─── Data shown ───
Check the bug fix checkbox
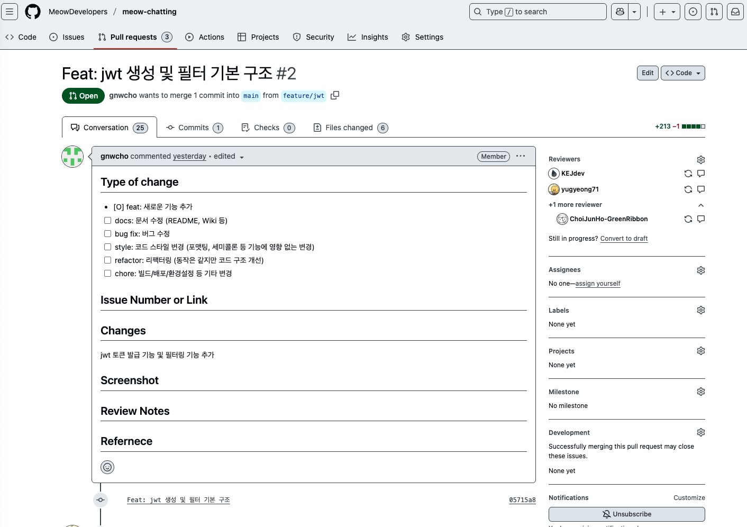 click(107, 233)

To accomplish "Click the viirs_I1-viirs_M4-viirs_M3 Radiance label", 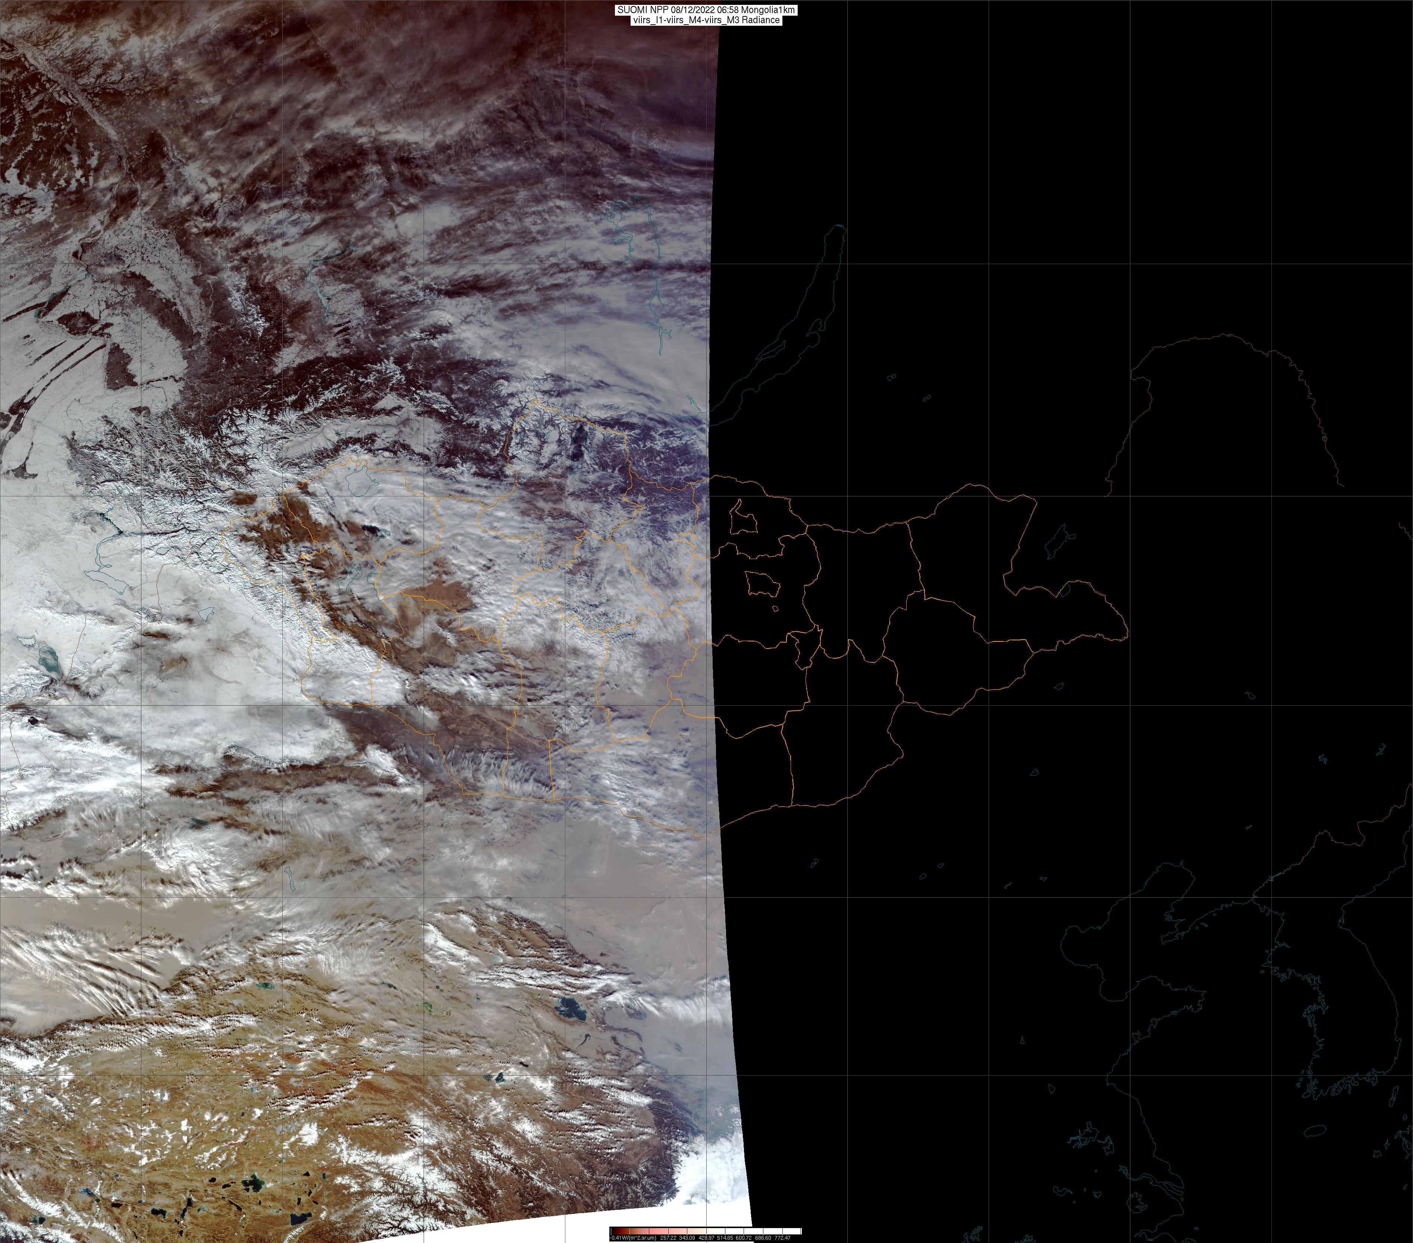I will click(705, 20).
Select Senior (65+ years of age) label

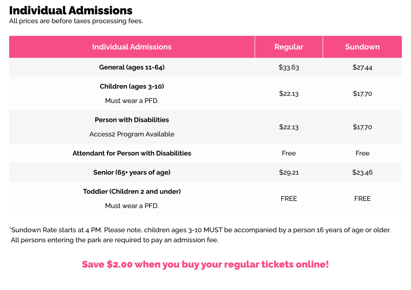[x=132, y=172]
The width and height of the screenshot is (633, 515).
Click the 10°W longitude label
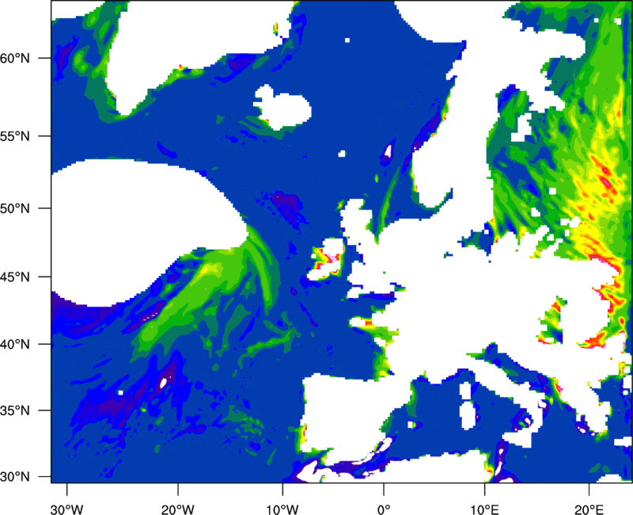coord(282,507)
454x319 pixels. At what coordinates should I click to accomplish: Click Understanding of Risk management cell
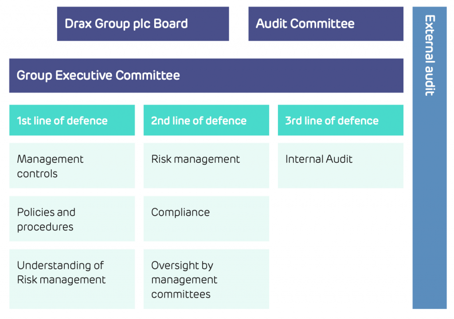coord(72,279)
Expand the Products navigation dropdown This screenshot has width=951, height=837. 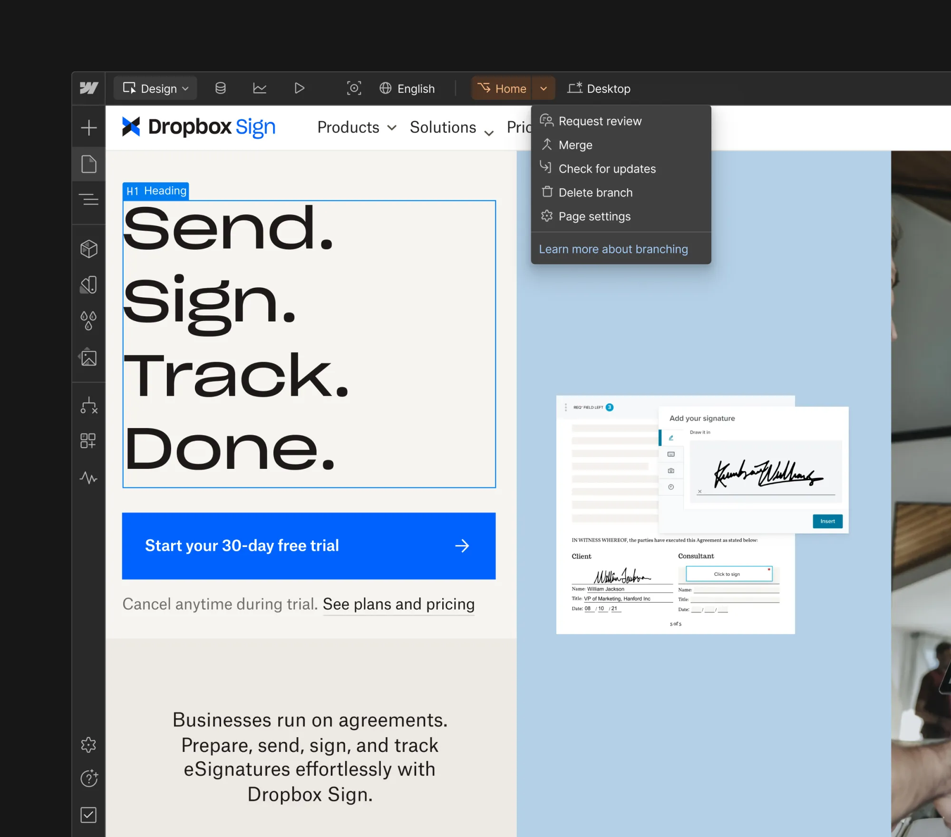pos(357,127)
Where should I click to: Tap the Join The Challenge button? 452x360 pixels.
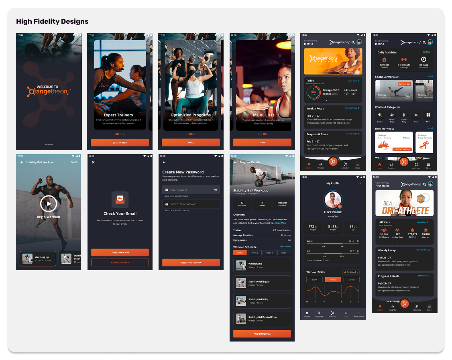pos(402,150)

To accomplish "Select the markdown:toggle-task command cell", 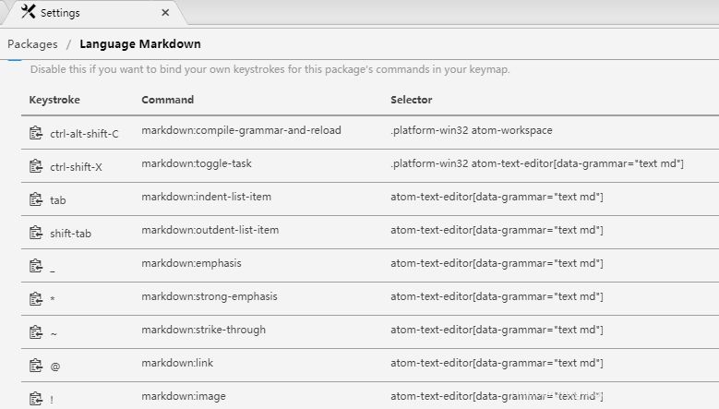I will [x=197, y=163].
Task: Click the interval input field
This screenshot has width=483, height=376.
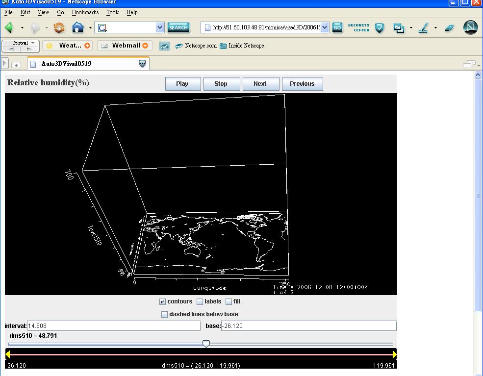Action: [113, 326]
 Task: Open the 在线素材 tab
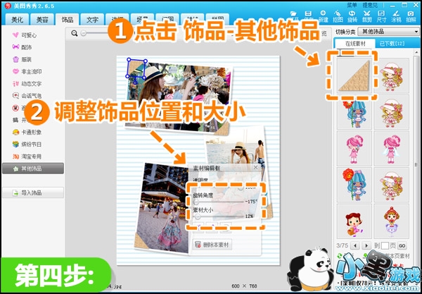point(357,44)
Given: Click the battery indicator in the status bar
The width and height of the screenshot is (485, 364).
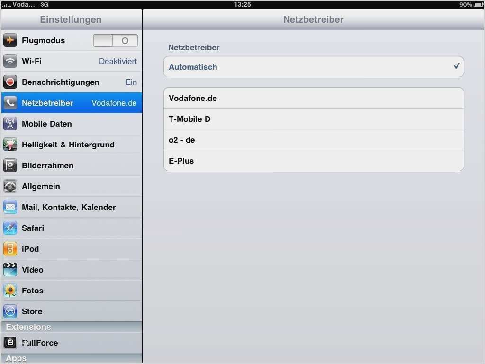Looking at the screenshot, I should pos(478,4).
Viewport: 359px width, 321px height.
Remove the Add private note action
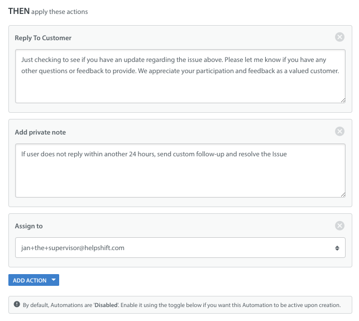[339, 132]
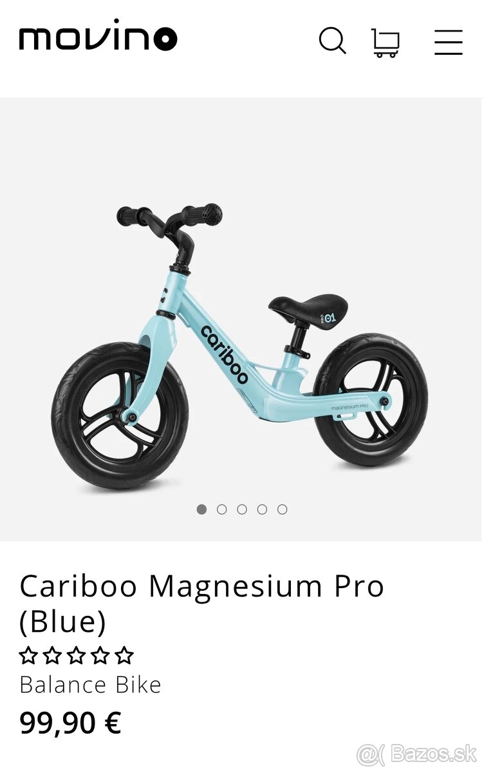Select the fourth carousel dot
484x773 pixels.
tap(262, 510)
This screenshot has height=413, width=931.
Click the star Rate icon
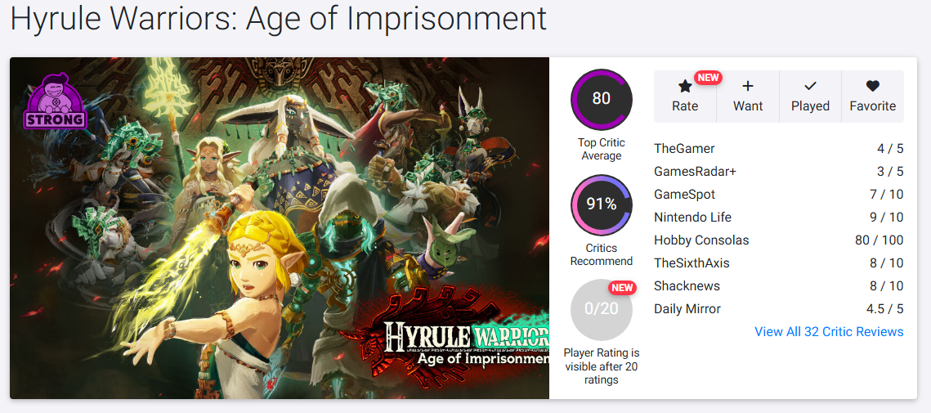coord(685,87)
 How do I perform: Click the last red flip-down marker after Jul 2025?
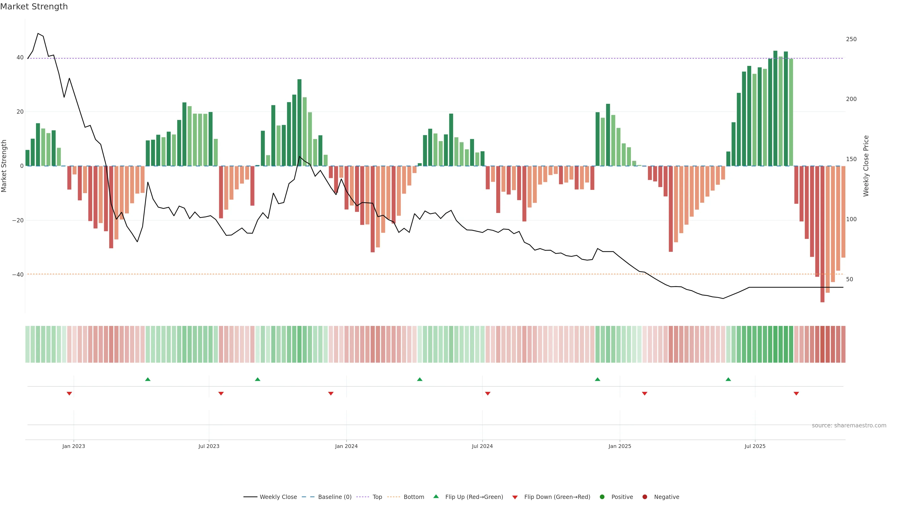(x=796, y=393)
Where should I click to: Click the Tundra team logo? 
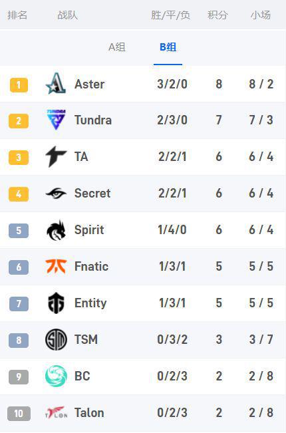coord(56,120)
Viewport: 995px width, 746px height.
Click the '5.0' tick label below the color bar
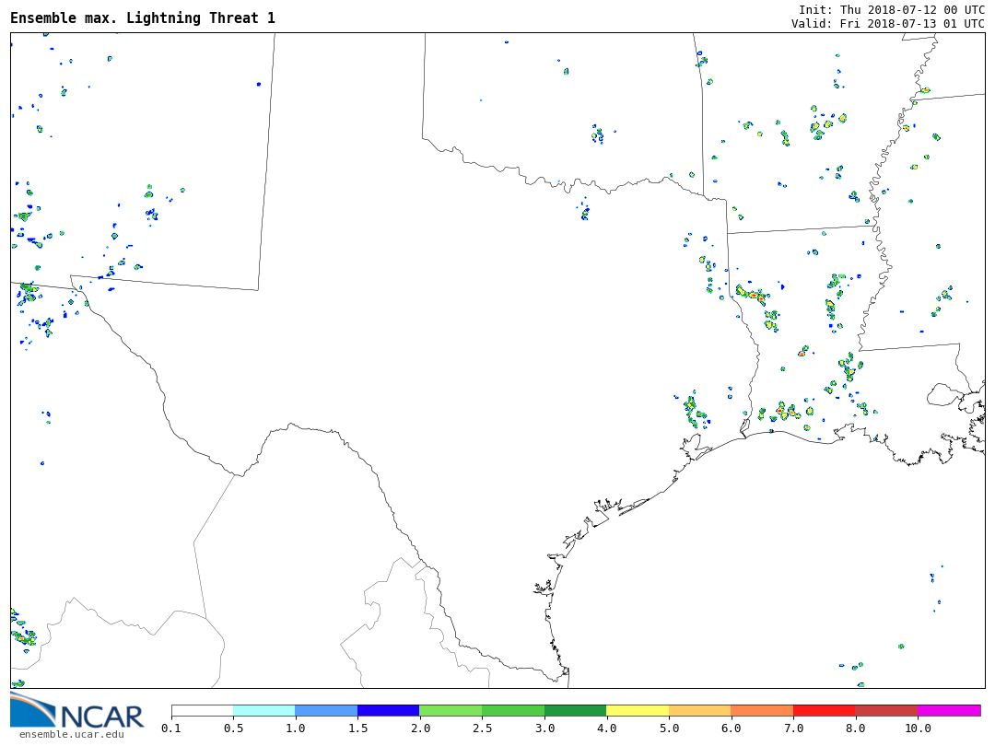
───
### Exercise prompt
Convert the part of the entries that opens with the line containing "Task: Click the interval input field" and runs through the end of the entries into a JSON list of strings, one string per line, skipping blank lines and leaving out the pictures.

### Result
[
  "Task: Click the interval input field",
  "This screenshot has width=483, height=376.",
  "Action: [113, 326]",
  " Task: Open the 在线素材 tab",
  "point(357,44)",
  "Given: Click the battery indicator in the status bar",
  "The width and height of the screenshot is (485, 364).",
  "Looking at the screenshot, I should pos(478,4).",
  "Viewport: 359px width, 321px height.",
  "Remove the Add private note action",
  "[339, 132]",
  "Select the fourth carousel dot",
  "484x773 pixels.",
  "tap(262, 510)",
  "This screenshot has height=413, width=931.",
  "Click the star Rate icon",
  "coord(685,87)",
  " How do I perform: Click the last red flip-down marker after Jul 2025?",
  "(x=796, y=393)",
  "Where should I click to: Click the Tundra team logo? ",
  "coord(56,120)",
  "Viewport: 995px width, 746px height.",
  "Click the '5.0' tick label below the color bar"
]